What is needed |
Where a line below includes the word "computer", copy that line.

#####

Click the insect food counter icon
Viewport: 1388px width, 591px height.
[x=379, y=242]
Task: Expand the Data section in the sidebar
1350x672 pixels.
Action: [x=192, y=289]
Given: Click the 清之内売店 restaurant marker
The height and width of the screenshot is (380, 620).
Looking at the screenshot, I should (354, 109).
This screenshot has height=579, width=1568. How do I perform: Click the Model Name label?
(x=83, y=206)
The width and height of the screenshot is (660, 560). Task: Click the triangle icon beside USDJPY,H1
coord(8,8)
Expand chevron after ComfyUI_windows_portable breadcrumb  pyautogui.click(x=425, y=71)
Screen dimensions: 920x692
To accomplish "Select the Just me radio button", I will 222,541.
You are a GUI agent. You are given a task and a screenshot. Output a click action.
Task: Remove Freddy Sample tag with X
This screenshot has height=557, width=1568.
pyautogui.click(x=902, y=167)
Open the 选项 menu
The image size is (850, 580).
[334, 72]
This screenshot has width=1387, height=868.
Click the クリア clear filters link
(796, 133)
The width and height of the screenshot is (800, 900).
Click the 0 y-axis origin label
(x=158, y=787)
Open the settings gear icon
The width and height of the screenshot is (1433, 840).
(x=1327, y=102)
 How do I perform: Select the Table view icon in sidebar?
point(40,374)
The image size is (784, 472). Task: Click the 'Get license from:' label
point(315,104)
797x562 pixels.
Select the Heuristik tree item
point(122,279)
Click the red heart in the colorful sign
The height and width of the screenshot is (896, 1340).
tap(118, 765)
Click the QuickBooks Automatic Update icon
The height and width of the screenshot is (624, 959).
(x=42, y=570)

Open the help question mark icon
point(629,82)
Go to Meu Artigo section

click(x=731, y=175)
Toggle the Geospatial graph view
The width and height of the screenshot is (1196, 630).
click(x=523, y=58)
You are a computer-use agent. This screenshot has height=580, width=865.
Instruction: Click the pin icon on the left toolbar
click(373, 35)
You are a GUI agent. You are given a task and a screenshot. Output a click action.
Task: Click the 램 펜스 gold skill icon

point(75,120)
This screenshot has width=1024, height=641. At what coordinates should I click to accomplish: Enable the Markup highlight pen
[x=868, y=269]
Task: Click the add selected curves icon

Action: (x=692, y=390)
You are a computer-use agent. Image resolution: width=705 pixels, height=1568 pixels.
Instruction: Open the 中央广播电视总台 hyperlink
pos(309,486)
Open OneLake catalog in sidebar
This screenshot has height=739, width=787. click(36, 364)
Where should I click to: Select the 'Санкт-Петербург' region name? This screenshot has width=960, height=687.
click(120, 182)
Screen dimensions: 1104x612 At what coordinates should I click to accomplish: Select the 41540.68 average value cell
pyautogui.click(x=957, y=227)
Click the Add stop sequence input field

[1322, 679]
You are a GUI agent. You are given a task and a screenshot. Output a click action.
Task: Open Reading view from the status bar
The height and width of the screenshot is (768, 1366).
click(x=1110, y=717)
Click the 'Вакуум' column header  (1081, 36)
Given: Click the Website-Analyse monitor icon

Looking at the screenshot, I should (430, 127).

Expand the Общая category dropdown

#####

Result |
You are a computer-use agent. This screenshot has height=580, width=865.
You are a computer-use agent. Image resolution: width=705 pixels, height=1568 pixels.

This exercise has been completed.